## Exercise description
Scan the entries below for the word "computer". Copy out every line in which it occurs.

:: Material to process ::

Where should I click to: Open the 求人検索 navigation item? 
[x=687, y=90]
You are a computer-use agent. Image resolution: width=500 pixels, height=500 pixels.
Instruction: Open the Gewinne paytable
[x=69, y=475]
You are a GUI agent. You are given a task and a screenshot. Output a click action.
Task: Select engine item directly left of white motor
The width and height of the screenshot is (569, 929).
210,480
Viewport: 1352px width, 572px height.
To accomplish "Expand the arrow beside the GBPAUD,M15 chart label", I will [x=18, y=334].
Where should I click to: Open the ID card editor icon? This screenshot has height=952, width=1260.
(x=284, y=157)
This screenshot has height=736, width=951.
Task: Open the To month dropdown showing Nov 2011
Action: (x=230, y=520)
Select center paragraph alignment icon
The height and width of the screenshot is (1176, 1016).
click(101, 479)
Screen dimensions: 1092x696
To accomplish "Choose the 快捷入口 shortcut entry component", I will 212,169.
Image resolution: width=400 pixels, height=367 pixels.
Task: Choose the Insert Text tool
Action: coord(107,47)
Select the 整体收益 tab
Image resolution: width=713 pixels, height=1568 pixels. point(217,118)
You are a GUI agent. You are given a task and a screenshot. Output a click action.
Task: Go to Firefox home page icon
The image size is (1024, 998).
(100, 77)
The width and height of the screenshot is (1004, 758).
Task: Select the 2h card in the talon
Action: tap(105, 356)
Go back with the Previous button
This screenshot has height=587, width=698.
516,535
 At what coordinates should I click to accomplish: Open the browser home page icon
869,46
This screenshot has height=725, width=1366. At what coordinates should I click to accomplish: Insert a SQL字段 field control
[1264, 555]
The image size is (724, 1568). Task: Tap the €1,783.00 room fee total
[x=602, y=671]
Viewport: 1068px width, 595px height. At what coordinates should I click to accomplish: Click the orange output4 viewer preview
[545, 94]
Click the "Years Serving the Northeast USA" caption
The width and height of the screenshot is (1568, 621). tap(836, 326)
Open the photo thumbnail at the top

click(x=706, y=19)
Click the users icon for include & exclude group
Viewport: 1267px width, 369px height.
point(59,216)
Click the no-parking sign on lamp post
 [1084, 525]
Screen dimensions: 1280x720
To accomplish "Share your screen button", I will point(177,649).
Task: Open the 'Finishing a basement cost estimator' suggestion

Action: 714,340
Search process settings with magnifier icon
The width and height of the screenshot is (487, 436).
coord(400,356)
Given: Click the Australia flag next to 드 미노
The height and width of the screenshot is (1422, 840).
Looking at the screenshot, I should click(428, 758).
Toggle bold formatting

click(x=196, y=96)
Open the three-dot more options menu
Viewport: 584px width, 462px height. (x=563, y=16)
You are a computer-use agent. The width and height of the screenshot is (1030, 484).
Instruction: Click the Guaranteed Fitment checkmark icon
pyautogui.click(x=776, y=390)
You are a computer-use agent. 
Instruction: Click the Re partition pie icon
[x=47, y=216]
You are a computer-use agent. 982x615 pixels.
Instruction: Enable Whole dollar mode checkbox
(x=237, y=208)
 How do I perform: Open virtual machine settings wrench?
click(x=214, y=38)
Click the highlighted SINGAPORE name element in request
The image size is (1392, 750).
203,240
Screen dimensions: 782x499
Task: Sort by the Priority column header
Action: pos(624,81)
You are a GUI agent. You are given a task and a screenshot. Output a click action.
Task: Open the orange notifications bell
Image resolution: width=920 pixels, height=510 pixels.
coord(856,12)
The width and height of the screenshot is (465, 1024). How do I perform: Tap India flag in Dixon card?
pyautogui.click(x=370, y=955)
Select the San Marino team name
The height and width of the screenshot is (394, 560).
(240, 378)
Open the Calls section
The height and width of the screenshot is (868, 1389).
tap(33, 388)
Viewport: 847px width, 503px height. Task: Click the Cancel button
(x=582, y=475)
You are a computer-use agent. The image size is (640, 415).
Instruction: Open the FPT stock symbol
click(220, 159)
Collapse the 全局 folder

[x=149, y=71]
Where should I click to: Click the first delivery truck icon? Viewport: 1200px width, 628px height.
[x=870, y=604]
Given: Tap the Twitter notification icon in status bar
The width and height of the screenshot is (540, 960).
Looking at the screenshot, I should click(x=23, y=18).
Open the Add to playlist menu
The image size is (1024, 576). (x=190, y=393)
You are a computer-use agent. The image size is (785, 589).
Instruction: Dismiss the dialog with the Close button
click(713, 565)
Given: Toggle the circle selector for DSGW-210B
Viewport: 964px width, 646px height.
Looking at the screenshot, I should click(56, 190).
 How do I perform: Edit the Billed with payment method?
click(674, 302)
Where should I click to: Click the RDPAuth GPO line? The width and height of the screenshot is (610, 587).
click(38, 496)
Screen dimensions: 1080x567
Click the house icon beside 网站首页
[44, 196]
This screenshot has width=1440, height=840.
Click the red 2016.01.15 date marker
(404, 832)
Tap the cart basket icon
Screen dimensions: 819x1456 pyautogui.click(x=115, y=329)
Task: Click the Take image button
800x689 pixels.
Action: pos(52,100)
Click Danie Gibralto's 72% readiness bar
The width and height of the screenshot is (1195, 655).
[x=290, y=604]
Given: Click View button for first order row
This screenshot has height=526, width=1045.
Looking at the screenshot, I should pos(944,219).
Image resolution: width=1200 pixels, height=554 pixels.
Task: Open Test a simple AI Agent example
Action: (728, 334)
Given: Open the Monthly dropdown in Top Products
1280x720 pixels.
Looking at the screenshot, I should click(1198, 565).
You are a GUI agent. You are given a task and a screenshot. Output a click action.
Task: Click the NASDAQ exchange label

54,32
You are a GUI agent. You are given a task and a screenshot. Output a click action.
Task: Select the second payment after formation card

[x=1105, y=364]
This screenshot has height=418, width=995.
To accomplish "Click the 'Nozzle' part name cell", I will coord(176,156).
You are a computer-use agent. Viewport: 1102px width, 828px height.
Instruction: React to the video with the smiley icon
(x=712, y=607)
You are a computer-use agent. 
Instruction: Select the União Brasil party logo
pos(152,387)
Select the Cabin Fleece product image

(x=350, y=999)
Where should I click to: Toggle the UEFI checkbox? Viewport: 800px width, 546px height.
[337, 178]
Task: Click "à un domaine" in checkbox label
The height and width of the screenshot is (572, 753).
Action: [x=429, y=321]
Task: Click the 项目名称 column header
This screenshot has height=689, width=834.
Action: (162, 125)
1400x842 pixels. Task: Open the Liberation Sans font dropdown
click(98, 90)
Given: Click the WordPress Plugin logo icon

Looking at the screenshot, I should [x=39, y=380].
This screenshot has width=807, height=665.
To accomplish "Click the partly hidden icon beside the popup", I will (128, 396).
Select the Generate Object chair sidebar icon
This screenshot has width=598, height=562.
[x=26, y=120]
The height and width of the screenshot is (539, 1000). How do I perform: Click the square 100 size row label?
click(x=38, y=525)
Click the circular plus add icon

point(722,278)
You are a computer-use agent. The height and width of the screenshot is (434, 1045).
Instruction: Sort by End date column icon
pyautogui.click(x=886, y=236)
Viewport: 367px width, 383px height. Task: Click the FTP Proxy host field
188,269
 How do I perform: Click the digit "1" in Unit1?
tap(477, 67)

:::

## Answer to the exercise
You are a computer-use agent. Image resolution: width=500 pixels, height=500 pixels.
You are a computer-use agent. The width and height of the screenshot is (1030, 484).
You are a computer-use agent. 
You are a computer-use agent. 982x615 pixels.
You are a computer-use agent. The image size is (640, 415).
You are a computer-use agent. The image size is (785, 589).
You are a computer-use agent. Viewport: 1102px width, 828px height.
You are a computer-use agent. 
You are a computer-use agent. The height and width of the screenshot is (434, 1045).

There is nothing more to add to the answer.